6. **Eliminate the square root (optional, but makes it cleaner):** To get rid of the square root and the $\pm$ sign, I can square both sides of the equation:
$y^2 = (\pm 4x \sqrt{1 - x^2})^2$
$y^2 = (4x)^2 \times (\sqrt{1 - x^2})^2$
$y^2 = 16x^2 \times (1 - x^2)$
$y^2 = 16x^2 - 16x^4$
This is our rectangular equation!

7. **Think about the graph and orientation (like using a graphing tool):**
* Since $x = \cos \theta$, the value of $x$ will always be between -1 and 1.
* Since $y = 2 \sin 2 \theta$, the value of $y$ will always be between -2 and 2.
* If I imagine or use a graphing utility, starting at $\theta=0$:
* At $\theta=0$, $x=\cos 0 = 1$, $y=2\sin 0 = 0$. So we start at point (1,0).
* As $\theta$ increases from $0$ to $\pi/2$, $x$ goes from $1$ to $0$, and $2\theta$ goes from $0$ to $\pi$, so $\sin 2\theta$ goes from $0$ up to $1$ then back to $0$. Thus $y$ goes from $0$ up to $2$ (when $\theta=\pi/4$) and back to $0$. The curve goes from (1,0) to $(\approx 0.707, 2)$ then to (0,0).

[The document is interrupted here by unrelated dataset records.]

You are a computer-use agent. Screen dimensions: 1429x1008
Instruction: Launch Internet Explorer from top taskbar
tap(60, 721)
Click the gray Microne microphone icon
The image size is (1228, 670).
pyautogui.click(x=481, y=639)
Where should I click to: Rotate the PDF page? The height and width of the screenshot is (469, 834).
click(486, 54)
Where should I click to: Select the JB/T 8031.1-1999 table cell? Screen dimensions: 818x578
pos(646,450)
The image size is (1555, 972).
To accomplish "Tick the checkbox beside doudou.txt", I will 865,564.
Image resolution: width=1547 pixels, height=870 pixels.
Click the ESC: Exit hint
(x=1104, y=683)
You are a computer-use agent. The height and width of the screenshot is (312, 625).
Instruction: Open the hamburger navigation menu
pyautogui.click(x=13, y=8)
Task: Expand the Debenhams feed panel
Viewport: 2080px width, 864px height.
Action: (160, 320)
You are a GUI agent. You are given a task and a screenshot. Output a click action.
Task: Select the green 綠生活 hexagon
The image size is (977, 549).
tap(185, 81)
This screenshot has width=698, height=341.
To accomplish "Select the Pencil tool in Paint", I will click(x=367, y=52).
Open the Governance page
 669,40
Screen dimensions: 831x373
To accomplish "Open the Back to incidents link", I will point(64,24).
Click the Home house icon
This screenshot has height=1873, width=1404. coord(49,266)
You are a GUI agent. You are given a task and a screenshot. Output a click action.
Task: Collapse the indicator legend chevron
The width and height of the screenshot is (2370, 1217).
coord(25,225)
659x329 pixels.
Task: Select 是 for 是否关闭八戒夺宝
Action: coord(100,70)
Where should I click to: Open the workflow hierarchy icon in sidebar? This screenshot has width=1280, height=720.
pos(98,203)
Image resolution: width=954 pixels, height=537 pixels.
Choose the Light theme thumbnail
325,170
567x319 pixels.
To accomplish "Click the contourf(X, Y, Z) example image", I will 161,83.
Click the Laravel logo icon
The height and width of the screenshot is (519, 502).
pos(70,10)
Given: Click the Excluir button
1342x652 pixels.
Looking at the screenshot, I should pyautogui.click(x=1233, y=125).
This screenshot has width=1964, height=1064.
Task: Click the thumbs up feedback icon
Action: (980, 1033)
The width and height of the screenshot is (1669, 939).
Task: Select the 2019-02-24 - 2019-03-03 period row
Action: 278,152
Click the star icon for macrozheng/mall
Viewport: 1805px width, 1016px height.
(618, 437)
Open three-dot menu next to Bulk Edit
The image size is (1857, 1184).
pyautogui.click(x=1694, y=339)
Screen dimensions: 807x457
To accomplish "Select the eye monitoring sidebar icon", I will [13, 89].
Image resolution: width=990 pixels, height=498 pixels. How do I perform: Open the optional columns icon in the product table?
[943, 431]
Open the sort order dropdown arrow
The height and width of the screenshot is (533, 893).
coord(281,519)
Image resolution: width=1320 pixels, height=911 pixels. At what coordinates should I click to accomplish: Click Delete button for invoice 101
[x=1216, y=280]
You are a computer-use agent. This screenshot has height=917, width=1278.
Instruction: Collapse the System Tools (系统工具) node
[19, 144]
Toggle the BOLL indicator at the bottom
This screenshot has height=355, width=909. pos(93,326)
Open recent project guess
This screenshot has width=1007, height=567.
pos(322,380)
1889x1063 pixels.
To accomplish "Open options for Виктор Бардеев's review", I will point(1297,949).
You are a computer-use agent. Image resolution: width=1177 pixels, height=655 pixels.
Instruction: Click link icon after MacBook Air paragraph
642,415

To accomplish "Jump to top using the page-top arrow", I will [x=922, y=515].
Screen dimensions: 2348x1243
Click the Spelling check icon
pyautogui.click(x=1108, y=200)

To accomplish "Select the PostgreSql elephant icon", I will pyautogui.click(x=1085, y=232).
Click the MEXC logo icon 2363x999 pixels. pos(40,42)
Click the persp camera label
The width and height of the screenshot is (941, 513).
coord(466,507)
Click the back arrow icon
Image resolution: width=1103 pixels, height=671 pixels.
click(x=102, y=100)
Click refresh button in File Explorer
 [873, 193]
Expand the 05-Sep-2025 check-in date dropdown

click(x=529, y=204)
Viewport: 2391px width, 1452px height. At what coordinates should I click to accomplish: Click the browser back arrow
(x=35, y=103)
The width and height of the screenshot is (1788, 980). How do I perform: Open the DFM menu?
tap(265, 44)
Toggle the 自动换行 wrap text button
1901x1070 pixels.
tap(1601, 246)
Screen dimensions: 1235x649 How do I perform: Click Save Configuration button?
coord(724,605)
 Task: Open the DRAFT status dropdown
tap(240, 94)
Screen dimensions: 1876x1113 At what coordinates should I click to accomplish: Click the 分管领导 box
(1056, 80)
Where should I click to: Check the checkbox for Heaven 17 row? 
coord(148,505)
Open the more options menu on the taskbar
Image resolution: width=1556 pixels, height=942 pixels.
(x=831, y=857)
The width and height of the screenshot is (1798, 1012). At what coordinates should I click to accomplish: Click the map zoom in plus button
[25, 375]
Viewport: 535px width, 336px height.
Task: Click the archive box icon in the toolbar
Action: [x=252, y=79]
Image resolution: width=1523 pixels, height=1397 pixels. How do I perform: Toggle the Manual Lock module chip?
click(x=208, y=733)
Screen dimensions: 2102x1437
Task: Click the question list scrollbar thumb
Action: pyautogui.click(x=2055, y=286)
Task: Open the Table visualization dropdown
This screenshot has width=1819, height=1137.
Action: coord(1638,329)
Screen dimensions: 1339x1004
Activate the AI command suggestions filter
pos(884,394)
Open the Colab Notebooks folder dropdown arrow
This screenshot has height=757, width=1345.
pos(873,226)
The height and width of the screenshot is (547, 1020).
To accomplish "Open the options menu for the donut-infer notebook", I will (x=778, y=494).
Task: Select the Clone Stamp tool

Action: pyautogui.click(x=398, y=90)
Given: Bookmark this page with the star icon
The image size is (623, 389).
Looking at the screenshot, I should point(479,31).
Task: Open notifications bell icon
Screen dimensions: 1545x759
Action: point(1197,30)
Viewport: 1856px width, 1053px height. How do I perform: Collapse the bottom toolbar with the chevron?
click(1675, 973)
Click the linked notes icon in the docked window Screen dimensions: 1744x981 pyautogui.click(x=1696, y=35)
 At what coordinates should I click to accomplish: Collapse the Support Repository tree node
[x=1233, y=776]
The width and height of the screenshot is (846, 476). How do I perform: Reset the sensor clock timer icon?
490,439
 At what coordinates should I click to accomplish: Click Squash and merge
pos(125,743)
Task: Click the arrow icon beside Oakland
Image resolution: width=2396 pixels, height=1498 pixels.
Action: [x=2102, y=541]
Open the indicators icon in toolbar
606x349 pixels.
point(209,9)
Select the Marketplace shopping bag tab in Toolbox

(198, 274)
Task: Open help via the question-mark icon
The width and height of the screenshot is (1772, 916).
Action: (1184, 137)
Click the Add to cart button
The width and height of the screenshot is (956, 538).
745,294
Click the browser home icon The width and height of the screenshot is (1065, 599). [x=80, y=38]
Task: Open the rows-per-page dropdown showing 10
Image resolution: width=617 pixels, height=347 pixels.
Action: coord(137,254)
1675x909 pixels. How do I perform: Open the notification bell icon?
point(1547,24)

This forms the upper-right part of a loop.
* Continuing this, the curve makes a figure-eight shape. It traces an upper loop and a lower loop. The orientation means the direction it moves as $\theta$ increases. It starts at (1,0), goes through the upper loop to (0,0), then to the lower left loop to (-1,0), then back through the upper left loop to (0,0), and finally back through the lower right loop to (1,0).